The opinion that in current situation people are not heard by the Government and resort to extreme measure has been also expressed in many other publications like this Sound of Gunfire and What It Means
Just after Munkhbayar was arrested the Investigation agency made full scale search in his apartment and that of his children. When his son asked the reason for taking away his father’s Goldman Prize as this was most important property for this family they said “We need to investigate how and by which way he got this prize”.
What has Munkhbayar been charged with?
A) “group attempt to severely threaten well-being of society and public order”
Article 177.2 of Criminal law which says 177.2. The same crime committed by a recidivist, an organized group, a criminal organization or if it has entailed human death another grave consequence shall be punishable by imprisonment for a term of more than 20 to 25 years or the death penalty.
B) “ forcing mining companies to give money to Gal Undesten”
It is likely already dropped as people arrested just on this allegations have been already released ( like Gantulga –from Onggi Gol Movement who was arrested on Sept 24 as he was packing to go to River Symposium in Australia). Base for this is a contract signed by Onggi Gol Movement and one Mongolian Mining firm about cooperation on monitoring mining impacts on the environment and people.
Funny enough most western and many domestic NGOs in Mongolia have explicit MOUs with mining firms on various cooperative activities and we would be amused to see, let us say, Rio Tinto accusing The Nature Conservancy or Flora and Fauna International for racketeering them.
C) “unsanctioned demonstration ”-this is continuing reason to harass environmental activists since Sept 16.
Oct –November 9 2013 The Law is still not changed by the Parliament and there is growing concern in Mongolian society about whether weakening this legislation would do any good for the future of the country.
Nevertheless the Minister of Mining D. Gankhuag refused to release to civil society groups a copy of the draft proposal for the change of Implementation law “To prohibit mineral exploration and mining operations at headwaters of rivers, protected zones of water reservoirs and forested areas” submitted by Munkbayar.
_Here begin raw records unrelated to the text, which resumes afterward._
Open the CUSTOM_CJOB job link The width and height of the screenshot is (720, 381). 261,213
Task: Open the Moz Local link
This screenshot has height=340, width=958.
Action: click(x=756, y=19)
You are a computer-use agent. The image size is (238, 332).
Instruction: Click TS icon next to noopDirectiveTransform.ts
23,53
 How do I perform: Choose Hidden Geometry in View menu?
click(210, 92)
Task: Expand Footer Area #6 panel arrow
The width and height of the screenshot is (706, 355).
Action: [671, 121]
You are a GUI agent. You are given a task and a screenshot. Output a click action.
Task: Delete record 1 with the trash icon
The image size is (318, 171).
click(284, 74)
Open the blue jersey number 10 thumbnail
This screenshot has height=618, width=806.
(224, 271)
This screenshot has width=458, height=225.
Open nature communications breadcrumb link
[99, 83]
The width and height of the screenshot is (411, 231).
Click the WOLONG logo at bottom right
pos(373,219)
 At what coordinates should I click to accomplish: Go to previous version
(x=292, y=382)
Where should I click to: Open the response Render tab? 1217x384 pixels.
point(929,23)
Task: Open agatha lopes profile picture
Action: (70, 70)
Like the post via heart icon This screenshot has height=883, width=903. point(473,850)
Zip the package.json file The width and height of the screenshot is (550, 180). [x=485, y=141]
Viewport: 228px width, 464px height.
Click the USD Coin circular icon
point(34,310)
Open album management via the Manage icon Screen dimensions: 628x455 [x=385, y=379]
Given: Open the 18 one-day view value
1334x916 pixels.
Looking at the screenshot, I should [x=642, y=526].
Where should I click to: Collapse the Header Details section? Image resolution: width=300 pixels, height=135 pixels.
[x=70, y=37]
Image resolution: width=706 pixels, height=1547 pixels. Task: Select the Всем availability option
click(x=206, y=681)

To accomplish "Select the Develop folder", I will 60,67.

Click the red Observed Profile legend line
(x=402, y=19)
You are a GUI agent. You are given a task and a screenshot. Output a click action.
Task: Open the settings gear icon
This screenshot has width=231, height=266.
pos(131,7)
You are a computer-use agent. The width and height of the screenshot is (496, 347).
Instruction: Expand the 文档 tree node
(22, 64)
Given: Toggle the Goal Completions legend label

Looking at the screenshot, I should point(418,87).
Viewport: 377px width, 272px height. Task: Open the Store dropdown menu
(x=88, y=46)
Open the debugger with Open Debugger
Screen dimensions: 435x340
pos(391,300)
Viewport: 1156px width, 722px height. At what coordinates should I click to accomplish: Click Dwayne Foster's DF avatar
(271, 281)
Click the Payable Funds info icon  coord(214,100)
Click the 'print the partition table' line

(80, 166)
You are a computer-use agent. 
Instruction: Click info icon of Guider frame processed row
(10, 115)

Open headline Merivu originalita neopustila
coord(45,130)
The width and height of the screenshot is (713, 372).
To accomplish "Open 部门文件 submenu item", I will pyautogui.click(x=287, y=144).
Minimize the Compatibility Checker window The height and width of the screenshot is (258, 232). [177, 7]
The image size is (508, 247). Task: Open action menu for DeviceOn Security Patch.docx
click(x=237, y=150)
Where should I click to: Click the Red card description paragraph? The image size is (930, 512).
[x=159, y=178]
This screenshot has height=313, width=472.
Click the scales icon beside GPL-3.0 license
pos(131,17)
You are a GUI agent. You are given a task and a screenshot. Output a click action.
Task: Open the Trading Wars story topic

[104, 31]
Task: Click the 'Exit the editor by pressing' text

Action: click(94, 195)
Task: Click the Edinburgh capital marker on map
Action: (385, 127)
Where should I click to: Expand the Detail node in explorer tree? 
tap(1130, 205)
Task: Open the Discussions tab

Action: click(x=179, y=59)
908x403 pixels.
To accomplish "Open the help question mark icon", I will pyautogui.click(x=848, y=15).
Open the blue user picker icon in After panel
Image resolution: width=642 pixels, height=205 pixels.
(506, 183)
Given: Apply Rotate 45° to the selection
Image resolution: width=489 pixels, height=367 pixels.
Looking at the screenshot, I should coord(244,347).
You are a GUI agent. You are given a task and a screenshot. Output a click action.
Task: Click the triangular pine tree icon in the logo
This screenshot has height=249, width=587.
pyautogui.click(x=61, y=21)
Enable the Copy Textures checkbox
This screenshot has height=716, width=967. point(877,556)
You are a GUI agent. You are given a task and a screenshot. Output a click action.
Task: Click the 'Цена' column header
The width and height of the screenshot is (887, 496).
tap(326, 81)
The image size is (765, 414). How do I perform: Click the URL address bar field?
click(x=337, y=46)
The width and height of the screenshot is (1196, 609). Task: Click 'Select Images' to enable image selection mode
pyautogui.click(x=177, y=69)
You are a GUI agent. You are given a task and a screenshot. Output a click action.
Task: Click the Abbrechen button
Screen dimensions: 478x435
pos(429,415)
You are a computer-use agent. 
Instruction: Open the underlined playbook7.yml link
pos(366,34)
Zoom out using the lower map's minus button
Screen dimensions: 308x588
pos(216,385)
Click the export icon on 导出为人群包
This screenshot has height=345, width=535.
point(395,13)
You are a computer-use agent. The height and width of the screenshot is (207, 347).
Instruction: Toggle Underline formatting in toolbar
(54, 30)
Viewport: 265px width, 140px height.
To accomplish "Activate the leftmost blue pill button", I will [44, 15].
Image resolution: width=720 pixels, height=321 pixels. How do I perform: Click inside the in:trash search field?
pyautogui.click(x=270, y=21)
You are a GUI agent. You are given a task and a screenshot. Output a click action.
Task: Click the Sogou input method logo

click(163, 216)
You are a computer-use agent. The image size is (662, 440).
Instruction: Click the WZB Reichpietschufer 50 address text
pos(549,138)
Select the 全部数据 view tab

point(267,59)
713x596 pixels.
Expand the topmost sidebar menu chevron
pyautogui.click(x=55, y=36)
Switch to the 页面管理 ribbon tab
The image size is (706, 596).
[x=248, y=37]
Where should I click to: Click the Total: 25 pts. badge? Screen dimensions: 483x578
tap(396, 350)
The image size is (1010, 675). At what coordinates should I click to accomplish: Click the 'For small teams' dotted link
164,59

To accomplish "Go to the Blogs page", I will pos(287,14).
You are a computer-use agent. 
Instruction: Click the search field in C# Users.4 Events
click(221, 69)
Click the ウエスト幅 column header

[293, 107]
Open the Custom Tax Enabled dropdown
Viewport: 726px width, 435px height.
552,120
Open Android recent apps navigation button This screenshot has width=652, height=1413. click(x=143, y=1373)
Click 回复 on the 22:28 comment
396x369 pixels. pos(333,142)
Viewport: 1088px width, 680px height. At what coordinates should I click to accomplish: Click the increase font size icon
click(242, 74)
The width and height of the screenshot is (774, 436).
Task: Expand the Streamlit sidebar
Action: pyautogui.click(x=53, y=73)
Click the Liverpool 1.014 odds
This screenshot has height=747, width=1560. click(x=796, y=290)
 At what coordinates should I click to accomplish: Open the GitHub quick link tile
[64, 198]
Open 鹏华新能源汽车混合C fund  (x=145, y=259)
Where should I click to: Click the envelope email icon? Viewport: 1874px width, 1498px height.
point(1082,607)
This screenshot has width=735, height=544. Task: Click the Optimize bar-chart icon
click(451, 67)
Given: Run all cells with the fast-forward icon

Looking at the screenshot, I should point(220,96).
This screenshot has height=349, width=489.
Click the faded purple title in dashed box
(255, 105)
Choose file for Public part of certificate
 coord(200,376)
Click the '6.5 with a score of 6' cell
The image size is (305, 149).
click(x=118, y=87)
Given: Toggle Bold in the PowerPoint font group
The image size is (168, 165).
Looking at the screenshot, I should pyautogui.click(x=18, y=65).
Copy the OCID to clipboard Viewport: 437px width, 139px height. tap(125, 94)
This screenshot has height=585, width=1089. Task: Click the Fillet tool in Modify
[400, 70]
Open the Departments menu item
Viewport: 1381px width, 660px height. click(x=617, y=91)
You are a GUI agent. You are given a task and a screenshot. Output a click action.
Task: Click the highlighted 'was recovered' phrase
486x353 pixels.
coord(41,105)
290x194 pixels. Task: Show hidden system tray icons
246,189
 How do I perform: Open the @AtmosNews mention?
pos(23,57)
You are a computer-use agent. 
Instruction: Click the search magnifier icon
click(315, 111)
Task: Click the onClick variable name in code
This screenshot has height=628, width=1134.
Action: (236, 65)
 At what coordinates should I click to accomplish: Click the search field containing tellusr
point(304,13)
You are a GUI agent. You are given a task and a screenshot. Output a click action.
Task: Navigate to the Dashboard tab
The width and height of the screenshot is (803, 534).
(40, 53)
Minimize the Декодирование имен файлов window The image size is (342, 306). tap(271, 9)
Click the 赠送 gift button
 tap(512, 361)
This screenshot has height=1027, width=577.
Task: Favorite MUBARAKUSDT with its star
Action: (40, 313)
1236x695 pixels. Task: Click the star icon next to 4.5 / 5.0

He also refused to invite UMMRL representatives to working group, since “it already includes representatives from civil society” whose names are not disclosed.
The UMMRL and various other movements meet with parliament members, including committee that is preparing proposal how to revise the Law.
Meeting with Parliament members
Every week a “silent protest” is organized at the Ministry of Environment. During the protest the UMMRL coordinator Tserenhand was arrested and fined for alleged violation of “regulations on public rallies”, although she herself practically did not take part in that particular protest.
UMMRL representatives went to 2 news agencies to release information. Journalists said to the representatives that they support Munkhbayar very much but they were warned from the top not to produce any news related to Munkhbayar. And they have reason to keep quite, for example, a photographer documenting “silent protest” was quickly fired from his newspaper. It is really hard for civic groups to speak out since Mongolians and foreigners get information through the filter made by the Government.
On November 7 Sosnovka Coalition of Environmental and Indigenous Groups of Siberia and Russian Fareast sent to Mongolian authorities a letter in Russian supporting the Law and demanding real justice in Munkhbayar case.